Value DeFi published a tweet (later deleted) claiming the protocol had the 'highest security' and was capable of preventing flash loan attacks. The MultiStables vault was launched.

2020-11-14

Flash loan exploit drained approximately $7.4 million in DAI from the MultiStables vault. Attacker used 80,000 ETH from Aave and ~$116 million DAI from Uniswap to manipulate Curve 3pool oracle prices.
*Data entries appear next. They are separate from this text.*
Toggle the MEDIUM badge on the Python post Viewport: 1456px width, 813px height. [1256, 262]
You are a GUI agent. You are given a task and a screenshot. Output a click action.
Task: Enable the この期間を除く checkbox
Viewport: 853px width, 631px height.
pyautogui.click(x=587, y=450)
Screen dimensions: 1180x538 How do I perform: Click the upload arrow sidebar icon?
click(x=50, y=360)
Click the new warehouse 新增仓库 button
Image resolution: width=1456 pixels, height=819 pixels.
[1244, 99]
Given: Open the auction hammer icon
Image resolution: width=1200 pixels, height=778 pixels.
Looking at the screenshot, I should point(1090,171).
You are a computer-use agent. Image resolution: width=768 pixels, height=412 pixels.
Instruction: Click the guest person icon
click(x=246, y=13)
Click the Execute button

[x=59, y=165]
Attacker returned $2 million and left on-chain message: 'do you really know flashloan?'

2020-11-14

VALUE governance token price dropped approximately 27–30% following exploit news.

2020-11-15

Value DeFi published official post-mortem acknowledging two root cause vulnerabilities, halted MultiStables vault deposits, and announced IOU compensation mechanism for affected users.

2020-11-16

Value DeFi announced integration with Chainlink's decentralized oracle network to replace the AMM-based Curve spot price oracle that was exploited.

2021-05-05

Second major exploit on BSC: attacker re-initialized the vStake pool due to a missing 'initialized = true' guard in the initialize() function, assumed owner role, and called governanceRecoverUnsupported() to drain approximately $10 million.

2021-05-07

Iron Finance, a partner protocol whose liquidity pools were affected by the Value DeFi vStake exploit, published an incident report confirming the impact.

2021-05-08

Third exploit: Value DeFi's vSwap module on BSC was exploited via a flaw in the ensureConstantValue validation function, allowing an attacker to drain multiple liquidity pools using flash loans. SlowMist published an analysis.

2021-05-08

Value DeFi became the first protocol to appear twice on the rekt.news REKT leaderboard following the successive May 2021 exploits.